Batubara merusak lingkungan, itu pilihan?

Soal penggunaan batubara berdampak merusak  lingkungan, dia anggap itu pilihan. “Lingkungan ingin bagus  tetapi listrik  juga harus ada. Tidak pernah akan ada lingkungan baik  tambang juga baik.  Pertanyaannya, mana yang harus didahulukan?” katanya.

Malah Samsu berdalih,  negara maju tak lagi bicara lingkungan  karena negara  sudah   stagnan.  “Indonesia  ini  negara baru berkembang, butuh energi.   Pertanyaannya,  mau pilih  lingkungan   lestari  atau harus ada listrik.  Ini adalah pillihan. Karena itu  pilihan itu haruslah   arif dan bijaksana,” katanya.

Dia seakan mengesampingkan, ada pilihan energi terbarukan, yang ramah lingkungan dan pasokan listrik bisa terpenuhi. Dia seakan berpikiran menjaga lingkungan sebagai ‘musuh’ pembangunan.

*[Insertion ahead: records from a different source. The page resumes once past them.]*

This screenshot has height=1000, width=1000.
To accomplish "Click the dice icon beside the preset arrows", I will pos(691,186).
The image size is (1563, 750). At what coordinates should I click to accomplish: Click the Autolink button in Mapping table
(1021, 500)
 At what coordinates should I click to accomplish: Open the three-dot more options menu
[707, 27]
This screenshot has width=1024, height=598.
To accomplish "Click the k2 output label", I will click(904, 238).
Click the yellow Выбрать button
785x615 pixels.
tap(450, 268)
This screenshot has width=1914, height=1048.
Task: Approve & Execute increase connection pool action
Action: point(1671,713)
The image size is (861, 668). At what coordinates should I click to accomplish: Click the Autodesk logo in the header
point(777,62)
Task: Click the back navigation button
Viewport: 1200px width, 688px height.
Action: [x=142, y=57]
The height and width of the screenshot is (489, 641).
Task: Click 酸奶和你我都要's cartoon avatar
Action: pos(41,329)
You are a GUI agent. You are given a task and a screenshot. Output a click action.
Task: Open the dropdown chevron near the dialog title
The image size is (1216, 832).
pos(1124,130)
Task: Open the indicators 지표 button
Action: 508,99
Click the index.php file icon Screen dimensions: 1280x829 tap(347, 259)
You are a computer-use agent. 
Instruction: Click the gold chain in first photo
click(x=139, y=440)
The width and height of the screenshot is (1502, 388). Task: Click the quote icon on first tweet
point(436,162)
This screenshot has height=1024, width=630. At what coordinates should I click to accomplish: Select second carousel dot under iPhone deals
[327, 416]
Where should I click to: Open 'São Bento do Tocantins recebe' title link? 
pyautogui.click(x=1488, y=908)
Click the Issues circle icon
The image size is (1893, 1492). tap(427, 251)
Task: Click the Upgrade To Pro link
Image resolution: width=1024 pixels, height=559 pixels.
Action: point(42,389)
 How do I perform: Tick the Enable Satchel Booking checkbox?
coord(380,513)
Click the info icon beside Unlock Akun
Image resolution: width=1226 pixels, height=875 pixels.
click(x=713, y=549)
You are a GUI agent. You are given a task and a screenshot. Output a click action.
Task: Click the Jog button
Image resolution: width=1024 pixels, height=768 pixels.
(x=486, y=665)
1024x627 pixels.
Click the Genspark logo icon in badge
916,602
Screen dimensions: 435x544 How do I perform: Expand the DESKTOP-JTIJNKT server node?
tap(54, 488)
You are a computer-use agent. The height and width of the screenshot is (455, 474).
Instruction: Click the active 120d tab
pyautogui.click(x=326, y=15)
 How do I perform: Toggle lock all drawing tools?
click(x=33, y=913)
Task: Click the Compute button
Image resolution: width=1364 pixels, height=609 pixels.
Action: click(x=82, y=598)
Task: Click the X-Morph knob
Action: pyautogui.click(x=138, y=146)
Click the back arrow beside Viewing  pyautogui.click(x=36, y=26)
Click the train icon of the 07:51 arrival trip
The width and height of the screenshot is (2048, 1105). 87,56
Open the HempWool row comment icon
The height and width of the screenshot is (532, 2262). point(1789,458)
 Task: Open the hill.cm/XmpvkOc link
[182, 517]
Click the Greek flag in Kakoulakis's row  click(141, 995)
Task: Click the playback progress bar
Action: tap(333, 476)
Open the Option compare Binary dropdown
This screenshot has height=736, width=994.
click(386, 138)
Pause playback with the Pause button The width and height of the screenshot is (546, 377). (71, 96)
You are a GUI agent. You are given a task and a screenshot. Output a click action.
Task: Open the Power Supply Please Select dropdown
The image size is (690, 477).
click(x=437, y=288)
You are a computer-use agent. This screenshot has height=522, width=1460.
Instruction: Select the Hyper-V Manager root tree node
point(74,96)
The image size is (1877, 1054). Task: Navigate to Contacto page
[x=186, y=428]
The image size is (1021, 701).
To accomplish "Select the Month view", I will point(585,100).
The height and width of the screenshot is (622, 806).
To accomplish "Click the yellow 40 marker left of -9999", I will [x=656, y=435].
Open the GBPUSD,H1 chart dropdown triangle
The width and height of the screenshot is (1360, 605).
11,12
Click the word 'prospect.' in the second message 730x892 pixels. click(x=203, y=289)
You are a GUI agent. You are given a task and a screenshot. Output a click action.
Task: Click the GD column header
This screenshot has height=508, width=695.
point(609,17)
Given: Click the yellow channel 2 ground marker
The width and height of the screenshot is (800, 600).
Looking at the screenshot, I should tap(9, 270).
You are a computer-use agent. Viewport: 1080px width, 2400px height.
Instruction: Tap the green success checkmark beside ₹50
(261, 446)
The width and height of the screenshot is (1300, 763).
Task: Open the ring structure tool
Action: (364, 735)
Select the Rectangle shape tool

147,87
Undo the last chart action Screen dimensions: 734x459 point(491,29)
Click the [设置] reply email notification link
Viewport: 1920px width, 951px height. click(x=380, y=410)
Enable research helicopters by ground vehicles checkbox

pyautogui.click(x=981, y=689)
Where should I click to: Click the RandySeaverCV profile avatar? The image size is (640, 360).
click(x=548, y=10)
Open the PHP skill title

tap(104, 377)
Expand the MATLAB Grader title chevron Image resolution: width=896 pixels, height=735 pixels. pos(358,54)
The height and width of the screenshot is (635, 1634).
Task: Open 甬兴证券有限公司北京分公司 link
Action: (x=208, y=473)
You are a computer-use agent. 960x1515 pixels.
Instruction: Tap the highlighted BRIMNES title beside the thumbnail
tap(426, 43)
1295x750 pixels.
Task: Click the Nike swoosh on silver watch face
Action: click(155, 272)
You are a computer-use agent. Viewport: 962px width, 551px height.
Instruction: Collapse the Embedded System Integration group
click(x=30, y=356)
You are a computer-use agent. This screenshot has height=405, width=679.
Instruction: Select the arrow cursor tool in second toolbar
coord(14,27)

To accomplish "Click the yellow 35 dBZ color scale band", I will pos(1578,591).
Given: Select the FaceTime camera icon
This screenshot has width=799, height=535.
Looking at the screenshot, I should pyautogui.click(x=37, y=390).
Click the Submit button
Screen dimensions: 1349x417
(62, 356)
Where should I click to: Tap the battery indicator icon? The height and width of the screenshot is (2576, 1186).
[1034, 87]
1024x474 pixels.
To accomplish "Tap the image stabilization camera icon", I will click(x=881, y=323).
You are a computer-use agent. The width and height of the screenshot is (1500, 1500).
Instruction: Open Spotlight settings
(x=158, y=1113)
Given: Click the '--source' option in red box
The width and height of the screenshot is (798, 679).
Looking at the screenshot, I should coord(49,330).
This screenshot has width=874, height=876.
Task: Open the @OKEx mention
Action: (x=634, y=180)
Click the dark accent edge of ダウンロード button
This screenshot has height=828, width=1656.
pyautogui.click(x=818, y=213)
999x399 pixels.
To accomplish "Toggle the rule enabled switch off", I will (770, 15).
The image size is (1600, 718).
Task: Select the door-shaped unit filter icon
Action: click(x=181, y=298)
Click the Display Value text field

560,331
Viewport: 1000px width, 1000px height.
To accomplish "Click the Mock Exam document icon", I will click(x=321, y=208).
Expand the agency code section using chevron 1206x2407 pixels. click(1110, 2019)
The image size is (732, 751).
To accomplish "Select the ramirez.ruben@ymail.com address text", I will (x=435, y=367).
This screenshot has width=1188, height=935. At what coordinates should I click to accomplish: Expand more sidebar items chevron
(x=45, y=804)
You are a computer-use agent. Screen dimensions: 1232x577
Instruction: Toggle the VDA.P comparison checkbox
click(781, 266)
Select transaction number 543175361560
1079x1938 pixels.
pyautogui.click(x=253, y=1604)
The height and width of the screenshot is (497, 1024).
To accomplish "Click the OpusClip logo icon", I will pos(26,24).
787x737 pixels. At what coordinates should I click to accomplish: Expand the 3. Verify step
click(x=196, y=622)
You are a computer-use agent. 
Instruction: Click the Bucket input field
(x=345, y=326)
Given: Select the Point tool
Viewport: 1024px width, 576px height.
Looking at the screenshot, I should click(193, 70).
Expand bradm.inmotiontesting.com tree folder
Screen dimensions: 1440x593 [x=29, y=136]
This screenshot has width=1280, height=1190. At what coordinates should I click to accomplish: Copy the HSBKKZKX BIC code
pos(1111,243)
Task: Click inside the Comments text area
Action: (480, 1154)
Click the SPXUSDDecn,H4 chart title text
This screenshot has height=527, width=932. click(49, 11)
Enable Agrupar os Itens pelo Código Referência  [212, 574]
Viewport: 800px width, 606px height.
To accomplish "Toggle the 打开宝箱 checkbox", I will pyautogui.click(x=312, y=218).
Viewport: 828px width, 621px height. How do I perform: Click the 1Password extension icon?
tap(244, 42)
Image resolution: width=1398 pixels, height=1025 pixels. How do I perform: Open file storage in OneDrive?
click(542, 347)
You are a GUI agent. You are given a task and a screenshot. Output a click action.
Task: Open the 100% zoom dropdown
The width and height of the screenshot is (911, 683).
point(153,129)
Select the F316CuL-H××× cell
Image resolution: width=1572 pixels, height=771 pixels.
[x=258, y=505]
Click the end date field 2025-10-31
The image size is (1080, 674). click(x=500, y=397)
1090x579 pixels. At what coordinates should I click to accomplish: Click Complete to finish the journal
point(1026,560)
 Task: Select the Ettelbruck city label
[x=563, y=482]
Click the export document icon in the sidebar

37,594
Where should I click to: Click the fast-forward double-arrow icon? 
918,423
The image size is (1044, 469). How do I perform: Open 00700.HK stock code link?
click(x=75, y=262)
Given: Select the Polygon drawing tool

Tak cukup sampai disitu. Samsu malah menilai rencana Indonesia terhambat kala negeri ini diminta menjaga hutan. Desakan menjaga hutan dia anggap sebagai konstelasi politik tak sehat

Dia mencontohkan, membuka ladang saja harus membuka hutan.  “Karena itu saya meminta para aktivis  lingkungan melihat ini  secara berimbang,” katanya.

Soal Tiongkok yang mulai beralih ke energi terbarukan karena menyadari kerusakan lingkungan dan pencemaran parah terjadi, Samsu bilang, 20 tahun lalu  Tiongkok mengabaikan lingkungan. “Sekarang energi sudah tersedia,  baru teriak lingkungan.”

Bagi Samsul, energi baru dan terbarukan itu   hanya  untuk kebutuhan listrik di daerah terpencil  dengan kebutuhan  listrik kecil. Untuk kebutuhan energi besar, belum mampu pakai energi terbarukan.

“Coba tunjukkan negara mana yang sudah mampu memanfaatkan penuh energi terbaukan  memenuhi energi listrik negaranya.  China misal, terbesar membuat listrik dari tenaga angin yakni di Mongolia. Energi baru dan terbarukan ini  menghasilkan listrik mencapai 480  mega watt.   Itu saja  tak mampu mengatasi listrik total.”

Indonesia, katanya, juga memiliki tenaga surya bagus. “ Tetapi bagaimana jika  musim hujan?” Bagaimana  dengan  dengan panel-panel ternyata masih mahal. Tinggal mau  kemana ?”

Dia setuju, energi terbarukan hanya sebagai sumber alternatif masa depan. “Saat ini  apakah negara sudah siap? Itu pertanyaannya, termasuk untuk para aktivis lingkungan,” ucap Samsu.